Exercise instructions: All that should be output is the block of lines below from the line with "is (1456, 819)." to the line with "The height and width of the screenshot is (872, 1372).", both included, exactly as written.

Given entries:
┄┄┄┄┄┄

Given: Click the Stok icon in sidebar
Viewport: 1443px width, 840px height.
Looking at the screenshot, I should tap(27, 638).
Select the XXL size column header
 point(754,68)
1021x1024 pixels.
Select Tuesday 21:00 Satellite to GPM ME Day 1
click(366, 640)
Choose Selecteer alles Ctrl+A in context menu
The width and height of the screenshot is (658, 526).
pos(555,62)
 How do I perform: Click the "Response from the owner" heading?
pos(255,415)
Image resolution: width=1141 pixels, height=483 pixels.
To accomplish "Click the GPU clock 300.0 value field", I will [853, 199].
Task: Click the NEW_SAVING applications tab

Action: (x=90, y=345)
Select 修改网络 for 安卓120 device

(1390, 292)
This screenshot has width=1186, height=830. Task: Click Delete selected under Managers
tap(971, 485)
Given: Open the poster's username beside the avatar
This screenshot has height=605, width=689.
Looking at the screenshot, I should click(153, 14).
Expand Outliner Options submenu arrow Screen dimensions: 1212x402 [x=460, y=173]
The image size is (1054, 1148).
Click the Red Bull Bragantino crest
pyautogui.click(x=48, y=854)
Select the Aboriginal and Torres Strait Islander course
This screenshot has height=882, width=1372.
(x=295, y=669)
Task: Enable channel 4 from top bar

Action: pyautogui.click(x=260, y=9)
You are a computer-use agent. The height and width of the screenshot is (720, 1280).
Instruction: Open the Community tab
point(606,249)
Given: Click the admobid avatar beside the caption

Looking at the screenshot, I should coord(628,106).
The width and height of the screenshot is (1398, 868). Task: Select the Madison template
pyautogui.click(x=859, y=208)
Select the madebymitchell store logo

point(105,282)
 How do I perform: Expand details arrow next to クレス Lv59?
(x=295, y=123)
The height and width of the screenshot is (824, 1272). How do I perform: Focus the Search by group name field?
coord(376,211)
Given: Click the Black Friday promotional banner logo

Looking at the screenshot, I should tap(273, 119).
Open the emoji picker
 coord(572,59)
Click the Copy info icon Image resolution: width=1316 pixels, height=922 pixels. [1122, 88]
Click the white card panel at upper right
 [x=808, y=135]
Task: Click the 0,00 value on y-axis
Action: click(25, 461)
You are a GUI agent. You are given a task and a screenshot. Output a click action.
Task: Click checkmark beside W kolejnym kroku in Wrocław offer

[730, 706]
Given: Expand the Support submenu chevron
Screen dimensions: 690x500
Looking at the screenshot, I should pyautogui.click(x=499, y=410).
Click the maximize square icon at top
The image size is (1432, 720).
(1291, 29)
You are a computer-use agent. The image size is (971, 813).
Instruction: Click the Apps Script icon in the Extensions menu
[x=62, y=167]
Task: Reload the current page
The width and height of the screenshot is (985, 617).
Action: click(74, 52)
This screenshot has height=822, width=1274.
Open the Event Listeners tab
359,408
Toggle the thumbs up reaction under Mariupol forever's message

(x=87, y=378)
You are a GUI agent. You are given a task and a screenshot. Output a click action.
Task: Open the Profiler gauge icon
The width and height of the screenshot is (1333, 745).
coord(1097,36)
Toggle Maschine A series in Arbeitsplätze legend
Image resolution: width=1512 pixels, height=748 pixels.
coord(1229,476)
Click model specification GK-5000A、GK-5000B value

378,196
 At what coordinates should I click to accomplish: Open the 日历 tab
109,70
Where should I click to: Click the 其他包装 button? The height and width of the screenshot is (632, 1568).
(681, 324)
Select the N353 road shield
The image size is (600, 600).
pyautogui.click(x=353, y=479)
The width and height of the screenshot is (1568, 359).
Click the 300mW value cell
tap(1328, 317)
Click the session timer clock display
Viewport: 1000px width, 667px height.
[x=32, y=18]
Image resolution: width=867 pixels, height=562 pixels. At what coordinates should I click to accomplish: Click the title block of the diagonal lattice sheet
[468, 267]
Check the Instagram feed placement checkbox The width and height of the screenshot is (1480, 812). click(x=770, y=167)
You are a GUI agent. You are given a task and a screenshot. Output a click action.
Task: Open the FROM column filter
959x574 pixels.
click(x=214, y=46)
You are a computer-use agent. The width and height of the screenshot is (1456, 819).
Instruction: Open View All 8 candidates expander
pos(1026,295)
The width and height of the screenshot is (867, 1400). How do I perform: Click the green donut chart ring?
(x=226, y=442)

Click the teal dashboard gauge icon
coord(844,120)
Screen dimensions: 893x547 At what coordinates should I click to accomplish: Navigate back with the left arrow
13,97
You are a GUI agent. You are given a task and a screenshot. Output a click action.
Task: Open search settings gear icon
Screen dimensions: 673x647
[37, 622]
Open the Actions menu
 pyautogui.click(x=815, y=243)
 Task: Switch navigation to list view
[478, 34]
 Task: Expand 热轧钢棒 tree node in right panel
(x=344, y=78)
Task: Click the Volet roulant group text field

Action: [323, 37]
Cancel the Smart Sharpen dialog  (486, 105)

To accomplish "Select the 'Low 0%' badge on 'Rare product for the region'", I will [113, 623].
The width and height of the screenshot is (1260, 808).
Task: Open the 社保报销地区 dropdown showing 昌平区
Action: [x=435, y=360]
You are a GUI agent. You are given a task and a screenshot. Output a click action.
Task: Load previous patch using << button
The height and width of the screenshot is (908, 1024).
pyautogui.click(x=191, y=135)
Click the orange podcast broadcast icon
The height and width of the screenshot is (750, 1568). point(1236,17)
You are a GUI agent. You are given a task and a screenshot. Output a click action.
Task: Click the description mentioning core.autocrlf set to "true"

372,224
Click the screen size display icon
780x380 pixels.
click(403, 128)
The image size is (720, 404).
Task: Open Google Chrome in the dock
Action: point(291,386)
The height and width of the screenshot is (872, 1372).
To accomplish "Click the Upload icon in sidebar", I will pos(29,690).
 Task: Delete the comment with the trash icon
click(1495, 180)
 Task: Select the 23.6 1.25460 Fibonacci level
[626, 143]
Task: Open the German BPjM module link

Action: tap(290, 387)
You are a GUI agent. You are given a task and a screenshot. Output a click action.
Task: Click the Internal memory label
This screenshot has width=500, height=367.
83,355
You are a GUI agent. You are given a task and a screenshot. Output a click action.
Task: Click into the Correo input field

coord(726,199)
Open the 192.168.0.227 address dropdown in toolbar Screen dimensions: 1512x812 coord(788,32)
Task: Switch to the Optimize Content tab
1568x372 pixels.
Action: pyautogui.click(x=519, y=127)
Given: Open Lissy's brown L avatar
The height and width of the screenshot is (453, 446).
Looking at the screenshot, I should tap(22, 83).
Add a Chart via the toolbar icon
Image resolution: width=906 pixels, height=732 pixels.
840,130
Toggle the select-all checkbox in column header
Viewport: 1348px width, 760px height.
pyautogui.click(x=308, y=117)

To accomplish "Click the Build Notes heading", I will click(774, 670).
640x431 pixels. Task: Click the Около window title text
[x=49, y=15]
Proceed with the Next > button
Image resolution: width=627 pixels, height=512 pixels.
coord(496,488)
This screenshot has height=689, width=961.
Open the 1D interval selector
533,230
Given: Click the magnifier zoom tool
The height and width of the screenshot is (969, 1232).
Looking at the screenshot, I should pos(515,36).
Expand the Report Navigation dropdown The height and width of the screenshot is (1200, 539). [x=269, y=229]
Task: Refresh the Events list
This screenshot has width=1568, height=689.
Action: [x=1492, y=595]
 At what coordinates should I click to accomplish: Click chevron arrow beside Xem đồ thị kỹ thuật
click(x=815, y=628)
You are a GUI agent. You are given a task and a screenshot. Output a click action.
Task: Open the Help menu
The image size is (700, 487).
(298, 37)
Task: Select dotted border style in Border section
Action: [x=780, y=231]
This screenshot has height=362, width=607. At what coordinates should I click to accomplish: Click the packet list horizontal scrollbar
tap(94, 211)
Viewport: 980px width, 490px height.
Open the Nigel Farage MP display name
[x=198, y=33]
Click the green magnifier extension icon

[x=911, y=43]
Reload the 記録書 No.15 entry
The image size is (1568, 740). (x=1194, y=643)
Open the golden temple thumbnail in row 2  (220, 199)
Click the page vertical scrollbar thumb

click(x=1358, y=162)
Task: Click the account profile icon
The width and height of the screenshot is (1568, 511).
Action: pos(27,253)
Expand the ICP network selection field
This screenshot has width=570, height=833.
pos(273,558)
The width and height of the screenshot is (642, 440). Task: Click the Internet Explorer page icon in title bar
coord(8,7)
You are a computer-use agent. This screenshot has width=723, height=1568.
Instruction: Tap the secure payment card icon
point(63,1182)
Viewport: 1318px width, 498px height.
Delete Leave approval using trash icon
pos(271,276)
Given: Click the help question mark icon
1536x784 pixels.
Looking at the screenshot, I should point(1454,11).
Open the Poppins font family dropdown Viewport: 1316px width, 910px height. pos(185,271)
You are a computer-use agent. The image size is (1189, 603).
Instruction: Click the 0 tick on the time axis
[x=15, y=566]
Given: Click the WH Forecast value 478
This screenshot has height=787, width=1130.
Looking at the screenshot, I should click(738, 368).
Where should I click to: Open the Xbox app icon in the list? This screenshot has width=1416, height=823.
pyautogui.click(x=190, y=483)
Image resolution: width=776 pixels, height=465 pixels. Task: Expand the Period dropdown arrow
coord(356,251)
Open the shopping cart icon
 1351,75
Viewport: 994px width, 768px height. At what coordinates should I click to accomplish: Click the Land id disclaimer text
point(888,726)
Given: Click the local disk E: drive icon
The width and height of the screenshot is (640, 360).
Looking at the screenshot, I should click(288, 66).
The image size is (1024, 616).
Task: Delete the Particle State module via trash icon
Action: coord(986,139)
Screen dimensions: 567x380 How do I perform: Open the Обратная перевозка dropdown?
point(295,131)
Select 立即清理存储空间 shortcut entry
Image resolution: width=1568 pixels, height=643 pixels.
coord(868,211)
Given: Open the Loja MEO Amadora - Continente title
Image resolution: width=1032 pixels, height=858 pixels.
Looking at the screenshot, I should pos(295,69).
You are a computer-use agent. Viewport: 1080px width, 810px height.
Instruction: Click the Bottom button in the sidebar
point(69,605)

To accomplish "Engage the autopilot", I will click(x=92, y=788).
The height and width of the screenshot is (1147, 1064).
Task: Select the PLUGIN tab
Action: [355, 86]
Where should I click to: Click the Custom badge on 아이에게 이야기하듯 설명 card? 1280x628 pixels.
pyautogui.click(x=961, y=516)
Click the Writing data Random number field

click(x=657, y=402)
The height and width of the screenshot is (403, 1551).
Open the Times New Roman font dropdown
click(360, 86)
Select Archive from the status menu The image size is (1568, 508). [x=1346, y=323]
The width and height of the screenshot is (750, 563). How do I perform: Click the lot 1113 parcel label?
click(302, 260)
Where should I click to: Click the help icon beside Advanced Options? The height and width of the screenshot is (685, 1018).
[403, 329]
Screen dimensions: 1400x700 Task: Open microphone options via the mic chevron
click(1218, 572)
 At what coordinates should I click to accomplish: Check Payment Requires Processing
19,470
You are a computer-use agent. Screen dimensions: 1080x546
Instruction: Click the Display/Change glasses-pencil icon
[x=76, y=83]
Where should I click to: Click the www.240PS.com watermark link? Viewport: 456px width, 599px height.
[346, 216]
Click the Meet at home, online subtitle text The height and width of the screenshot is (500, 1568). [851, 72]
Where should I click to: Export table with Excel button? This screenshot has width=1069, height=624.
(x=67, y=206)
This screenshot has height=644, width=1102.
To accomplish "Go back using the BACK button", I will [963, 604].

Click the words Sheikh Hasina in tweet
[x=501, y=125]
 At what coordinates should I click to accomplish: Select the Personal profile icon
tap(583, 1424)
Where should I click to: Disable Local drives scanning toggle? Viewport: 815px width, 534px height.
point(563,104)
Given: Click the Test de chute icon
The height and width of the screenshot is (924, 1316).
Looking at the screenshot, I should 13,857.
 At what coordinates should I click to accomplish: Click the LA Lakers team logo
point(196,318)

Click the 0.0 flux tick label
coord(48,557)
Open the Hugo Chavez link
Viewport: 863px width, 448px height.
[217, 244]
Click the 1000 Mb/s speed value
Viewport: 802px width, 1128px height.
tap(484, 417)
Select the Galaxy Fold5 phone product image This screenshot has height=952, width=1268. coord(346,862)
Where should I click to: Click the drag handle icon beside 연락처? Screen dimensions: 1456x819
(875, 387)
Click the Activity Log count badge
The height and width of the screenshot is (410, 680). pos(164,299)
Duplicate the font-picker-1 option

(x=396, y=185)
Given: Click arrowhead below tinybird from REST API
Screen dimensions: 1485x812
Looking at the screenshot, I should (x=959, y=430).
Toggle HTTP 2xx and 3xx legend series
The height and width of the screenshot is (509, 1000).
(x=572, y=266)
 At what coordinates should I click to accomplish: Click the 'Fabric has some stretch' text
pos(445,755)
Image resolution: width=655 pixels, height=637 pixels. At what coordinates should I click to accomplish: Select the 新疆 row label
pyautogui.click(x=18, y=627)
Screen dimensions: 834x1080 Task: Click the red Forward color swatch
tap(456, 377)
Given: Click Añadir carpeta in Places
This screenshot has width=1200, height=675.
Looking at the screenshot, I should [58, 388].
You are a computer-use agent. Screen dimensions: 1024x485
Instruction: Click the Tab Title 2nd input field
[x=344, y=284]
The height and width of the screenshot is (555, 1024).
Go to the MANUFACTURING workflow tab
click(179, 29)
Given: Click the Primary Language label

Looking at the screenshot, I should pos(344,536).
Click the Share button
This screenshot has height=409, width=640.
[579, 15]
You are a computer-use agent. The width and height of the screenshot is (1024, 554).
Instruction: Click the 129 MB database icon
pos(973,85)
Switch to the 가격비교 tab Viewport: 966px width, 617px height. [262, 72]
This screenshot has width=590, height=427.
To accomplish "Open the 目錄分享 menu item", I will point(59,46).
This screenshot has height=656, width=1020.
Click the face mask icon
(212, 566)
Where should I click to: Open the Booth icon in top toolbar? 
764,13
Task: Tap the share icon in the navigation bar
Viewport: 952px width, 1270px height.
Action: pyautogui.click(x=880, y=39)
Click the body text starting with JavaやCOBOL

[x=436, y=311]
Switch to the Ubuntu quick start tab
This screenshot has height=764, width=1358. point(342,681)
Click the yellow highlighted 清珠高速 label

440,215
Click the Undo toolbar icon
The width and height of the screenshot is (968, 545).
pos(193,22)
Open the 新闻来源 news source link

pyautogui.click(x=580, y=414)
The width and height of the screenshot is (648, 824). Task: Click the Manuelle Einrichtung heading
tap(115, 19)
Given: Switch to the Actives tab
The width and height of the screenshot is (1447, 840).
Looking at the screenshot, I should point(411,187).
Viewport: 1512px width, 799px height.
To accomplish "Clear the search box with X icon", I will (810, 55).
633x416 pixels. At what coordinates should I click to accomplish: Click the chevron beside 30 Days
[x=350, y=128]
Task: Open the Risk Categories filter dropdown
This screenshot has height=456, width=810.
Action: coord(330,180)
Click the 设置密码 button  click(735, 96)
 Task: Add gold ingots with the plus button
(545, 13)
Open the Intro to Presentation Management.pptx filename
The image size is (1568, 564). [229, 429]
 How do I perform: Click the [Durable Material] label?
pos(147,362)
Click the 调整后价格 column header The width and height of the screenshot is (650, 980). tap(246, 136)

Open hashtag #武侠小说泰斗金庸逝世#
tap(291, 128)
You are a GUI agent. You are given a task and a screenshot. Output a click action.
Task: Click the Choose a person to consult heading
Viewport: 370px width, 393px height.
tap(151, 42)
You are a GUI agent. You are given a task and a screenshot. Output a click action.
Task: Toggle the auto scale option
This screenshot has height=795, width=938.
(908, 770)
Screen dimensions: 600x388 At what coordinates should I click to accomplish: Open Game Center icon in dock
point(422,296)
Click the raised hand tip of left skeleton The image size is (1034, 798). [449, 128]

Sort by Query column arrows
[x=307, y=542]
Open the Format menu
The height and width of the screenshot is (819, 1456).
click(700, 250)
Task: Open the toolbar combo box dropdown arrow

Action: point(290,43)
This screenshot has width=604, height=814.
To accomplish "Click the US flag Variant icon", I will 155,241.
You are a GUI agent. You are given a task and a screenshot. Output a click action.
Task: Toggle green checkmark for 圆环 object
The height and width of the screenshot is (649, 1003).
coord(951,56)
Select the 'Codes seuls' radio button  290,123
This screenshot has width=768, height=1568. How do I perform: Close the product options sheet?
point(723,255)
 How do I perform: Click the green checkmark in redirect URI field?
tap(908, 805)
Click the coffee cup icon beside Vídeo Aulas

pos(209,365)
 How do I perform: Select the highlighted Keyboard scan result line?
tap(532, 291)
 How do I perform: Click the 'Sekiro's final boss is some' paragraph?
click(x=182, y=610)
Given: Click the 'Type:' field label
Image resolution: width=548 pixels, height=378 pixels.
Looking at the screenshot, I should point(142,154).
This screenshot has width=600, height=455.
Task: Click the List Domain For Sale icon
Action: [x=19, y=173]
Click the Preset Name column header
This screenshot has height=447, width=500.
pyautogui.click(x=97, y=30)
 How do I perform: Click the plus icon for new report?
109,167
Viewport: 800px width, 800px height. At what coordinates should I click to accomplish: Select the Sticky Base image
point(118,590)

┄┄┄┄┄┄

Completed exercise:
You are a computer-use agent. The width and height of the screenshot is (1456, 819).
Instruction: Open View All 8 candidates expander
pos(1026,295)
The width and height of the screenshot is (867, 1400). How do I perform: Click the green donut chart ring?
(x=226, y=442)

Click the teal dashboard gauge icon
coord(844,120)
Screen dimensions: 893x547 At what coordinates should I click to accomplish: Navigate back with the left arrow
13,97
You are a GUI agent. You are given a task and a screenshot. Output a click action.
Task: Open search settings gear icon
Screen dimensions: 673x647
[37, 622]
Open the Actions menu
 pyautogui.click(x=815, y=243)
 Task: Switch navigation to list view
[478, 34]
 Task: Expand 热轧钢棒 tree node in right panel
(x=344, y=78)
Task: Click the Volet roulant group text field

Action: [323, 37]
Cancel the Smart Sharpen dialog  (486, 105)

To accomplish "Select the 'Low 0%' badge on 'Rare product for the region'", I will [113, 623].
The width and height of the screenshot is (1260, 808).
Task: Open the 社保报销地区 dropdown showing 昌平区
Action: [x=435, y=360]
You are a GUI agent. You are given a task and a screenshot. Output a click action.
Task: Load previous patch using << button
The height and width of the screenshot is (908, 1024).
pyautogui.click(x=191, y=135)
Click the orange podcast broadcast icon
The height and width of the screenshot is (750, 1568). point(1236,17)
You are a GUI agent. You are given a task and a screenshot. Output a click action.
Task: Click the description mentioning core.autocrlf set to "true"

372,224
Click the screen size display icon
780x380 pixels.
click(403, 128)
The image size is (720, 404).
Task: Open Google Chrome in the dock
Action: point(291,386)
The height and width of the screenshot is (872, 1372).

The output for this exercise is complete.